Visualizing logs in Kibana #

  • Open Kibana in your favourite browser: http://localhost:5601. When attempting to to access Kibana while it’s starting, a message saying that Kibana is not ready yet will be displayed in the browser. Enhance your calm, give it a minute or two and then you are good to go.

  • In the first time you access Kibana, a welcome page will be displayed. Kibana comes with sample data in case we want to play with it. To explore the data generate by our applications, click the Explore on my own link.

Welcome page

  • On the left hand side, click the Discover icon.


  • Kibana uses index patterns for retrieving data from Elasticsearch. As it’s the first time we are using Kibana, we must create an index pattern to explore our data. We should see an index that has been created by Logstash. So create a pattern for matching the Logstash indexes using logstash-* and then click the Next step button.

  • Kibana uses index patterns for retrieving data from Elasticsearch. So, to get started, you must create an index pattern. In this page, you should see an index that has been created by Logstash. To create a pattern for matching this index, enter logstash-* and then click the Next step button.

Creating index pattern

  • Then pick a field for filtering the data by time. Choose @timestamp and click the Create index pattern button.

Picking a field for filtering data by time

  • The index pattern will be created. Click again in the Discover icon and the log events of both post and comment services start up will be shown:

Viewing the log events

  • To filter log events from the post service, for example, enter application_name : "post-service" in the search box. Click the Update button and now you’ll see log events from the post service only.

Filtering logs by application name

  • Clean the filter input and click the Update button to view all logs.

  • Perform a GET request to http://localhost:8001/posts/1 to generate some log data. Wait a few seconds and then click the Refresh button. You will be able to see logs from the requests. The logs will contain tracing details, such as trace.trace_id and trace.span id.

  • In the left-hand side, there’s a list of fields available. Hover over the list of fields and an Add button will be shown for each field. Add a few fields such as application_name, trace.trace_id, trace.span_id and message.

  • Now let’s see how to trace a request.

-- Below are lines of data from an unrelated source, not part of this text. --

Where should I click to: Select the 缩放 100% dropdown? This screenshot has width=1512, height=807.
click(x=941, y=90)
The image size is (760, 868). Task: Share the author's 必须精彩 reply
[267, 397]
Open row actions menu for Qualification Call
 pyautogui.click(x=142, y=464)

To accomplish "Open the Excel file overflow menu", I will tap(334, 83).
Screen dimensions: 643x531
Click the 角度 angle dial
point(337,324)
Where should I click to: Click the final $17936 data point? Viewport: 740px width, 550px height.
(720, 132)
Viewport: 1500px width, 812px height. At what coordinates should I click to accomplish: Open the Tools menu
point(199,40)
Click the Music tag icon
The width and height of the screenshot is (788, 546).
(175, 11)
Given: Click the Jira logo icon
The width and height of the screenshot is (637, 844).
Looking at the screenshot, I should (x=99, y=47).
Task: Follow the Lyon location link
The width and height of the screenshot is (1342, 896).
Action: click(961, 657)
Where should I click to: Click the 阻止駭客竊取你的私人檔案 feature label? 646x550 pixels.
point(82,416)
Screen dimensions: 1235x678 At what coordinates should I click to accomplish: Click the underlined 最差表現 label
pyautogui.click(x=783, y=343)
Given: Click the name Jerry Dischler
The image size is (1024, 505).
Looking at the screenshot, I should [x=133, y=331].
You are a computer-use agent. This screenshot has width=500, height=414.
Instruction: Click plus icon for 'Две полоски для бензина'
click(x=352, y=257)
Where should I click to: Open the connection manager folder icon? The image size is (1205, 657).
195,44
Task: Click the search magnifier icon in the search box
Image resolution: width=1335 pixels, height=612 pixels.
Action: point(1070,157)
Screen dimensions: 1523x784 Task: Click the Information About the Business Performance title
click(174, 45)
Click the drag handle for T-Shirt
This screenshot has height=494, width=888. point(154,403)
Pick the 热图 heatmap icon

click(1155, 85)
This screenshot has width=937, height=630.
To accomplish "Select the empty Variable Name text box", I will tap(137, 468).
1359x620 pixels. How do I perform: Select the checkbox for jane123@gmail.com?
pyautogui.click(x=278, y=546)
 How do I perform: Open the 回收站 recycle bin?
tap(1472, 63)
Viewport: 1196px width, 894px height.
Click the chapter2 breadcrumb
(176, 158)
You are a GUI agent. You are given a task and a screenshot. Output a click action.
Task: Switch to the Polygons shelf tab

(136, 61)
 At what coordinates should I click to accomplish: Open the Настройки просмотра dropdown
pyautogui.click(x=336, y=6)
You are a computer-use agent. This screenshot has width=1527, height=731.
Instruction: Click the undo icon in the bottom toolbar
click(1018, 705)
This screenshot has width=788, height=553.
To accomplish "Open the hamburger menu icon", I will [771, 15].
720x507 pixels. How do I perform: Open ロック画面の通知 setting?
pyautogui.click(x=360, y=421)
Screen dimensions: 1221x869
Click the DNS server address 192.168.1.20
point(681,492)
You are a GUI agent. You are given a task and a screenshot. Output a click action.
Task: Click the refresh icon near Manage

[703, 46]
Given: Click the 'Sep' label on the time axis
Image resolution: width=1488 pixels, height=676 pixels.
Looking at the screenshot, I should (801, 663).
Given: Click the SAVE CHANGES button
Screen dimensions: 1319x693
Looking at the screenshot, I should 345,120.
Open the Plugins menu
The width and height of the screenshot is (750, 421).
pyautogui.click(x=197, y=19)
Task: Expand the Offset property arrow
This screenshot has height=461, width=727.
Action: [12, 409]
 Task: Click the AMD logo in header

Pick a trace id from the logs and, in the filter box, input trace.trace_id: "<value>" where <value> is the trace id you want to use as filter criteria. Then click the Update button and you will able to see logs that match that trace id.

  • As can be seen in the image below, the trace id is the same for the entire operation, which started in the post service. And the log events resulted from a call to the comment service haven been assigned a different span id.

Filtering logs by trace id

  • To stop the containers, use docker-compose down. It’s important to highlight that both Elasticsearch indices and the Filebeat tracking data are stored in the host, under the ./elasticsearch/data and ./filebeat/data folders. It means that, if you destroy the containers, the data will be lost.